Are you one of those people that make resolutions that just don’t stick? Maybe you start off strong, or something happens that makes you just give up or you just don’t know where to start.
Luckily, there are scientifically proven methods you can try to both make and stick to New Year’s resolutions.
Putting your resolution down into manageable parts keeps you from becoming overwhelmed. Instead of making one end-goal – break down all the components that lead to the end goal. It’s much easy to get going and keep momentum when you are focusing on smaller objectives.
For example, if your resolution is to lose weight, simply saying I will lose 20 pounds by x date doesn’t give you any motivation or a place to start. Putting that same 20 pounds into its component parts gives you an exact place to start.
You can lose that much if you exercise x amount per day. Consume x calories per day. You can even determine your end date based on the x amounts that you know you can accomplish.
Build one-time actions into your plan by listing scenarios that may arise based on your daily goals. If I don’t do this, then I will do this.

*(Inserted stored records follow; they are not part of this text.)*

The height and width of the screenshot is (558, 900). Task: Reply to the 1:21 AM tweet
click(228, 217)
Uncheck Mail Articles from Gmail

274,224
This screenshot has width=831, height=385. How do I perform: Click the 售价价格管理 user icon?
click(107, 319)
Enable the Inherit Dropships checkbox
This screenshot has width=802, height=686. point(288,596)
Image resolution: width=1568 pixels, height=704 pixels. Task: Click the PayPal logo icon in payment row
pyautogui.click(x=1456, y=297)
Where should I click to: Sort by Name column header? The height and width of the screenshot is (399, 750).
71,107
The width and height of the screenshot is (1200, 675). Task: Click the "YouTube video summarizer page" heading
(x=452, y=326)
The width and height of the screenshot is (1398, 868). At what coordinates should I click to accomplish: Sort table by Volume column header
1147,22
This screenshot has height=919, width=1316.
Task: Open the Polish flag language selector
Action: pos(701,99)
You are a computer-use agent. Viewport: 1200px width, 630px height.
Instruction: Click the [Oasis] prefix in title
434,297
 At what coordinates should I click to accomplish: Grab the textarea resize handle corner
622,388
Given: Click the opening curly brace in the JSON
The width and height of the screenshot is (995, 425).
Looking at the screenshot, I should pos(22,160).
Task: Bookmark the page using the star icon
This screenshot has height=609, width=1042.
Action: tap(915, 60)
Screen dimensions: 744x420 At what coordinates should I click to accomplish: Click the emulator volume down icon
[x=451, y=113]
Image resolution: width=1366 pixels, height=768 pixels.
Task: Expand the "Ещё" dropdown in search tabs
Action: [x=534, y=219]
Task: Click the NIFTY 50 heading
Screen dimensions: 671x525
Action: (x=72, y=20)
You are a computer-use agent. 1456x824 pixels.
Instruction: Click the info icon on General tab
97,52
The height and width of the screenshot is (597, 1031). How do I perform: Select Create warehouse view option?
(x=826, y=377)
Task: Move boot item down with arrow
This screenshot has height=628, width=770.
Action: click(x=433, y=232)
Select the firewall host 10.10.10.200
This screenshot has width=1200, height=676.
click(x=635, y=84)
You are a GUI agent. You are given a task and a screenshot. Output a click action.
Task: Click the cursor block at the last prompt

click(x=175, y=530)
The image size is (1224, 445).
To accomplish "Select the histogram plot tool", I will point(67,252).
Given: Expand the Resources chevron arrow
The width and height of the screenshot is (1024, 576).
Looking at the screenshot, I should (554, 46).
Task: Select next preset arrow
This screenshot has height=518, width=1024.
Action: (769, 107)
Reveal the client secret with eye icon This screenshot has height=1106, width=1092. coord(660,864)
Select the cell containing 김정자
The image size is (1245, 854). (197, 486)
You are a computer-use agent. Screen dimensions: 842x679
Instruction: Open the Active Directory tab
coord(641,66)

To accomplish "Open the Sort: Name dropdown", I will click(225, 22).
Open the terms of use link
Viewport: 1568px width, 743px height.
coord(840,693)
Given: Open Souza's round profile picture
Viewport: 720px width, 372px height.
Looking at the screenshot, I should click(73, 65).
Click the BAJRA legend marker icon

For example, if I don’t meet my calorie goal then I will add x amount of time to work out.
Social psychologist Heidi Grant Halvorson stated, “Human beings are particularly good at encoding and remembering information in ‘If X, then Y’ terms, and using these contingencies to guide our behavior, often below our awareness.”
Put this into practice by integrating your components into your daily routine. For instance, I will work out for 20 minutes right when I get done working. If I don’t, then I will work out directly after dinner.
If your current environment is not conducive to the goals that you set – you need to make modifications to your environment until it is. For example, if you plan to work out directly after work but a neighbor comes by every day around the same time, ask them to wait until later to stop by.
Small things like this can truly make a difference over time!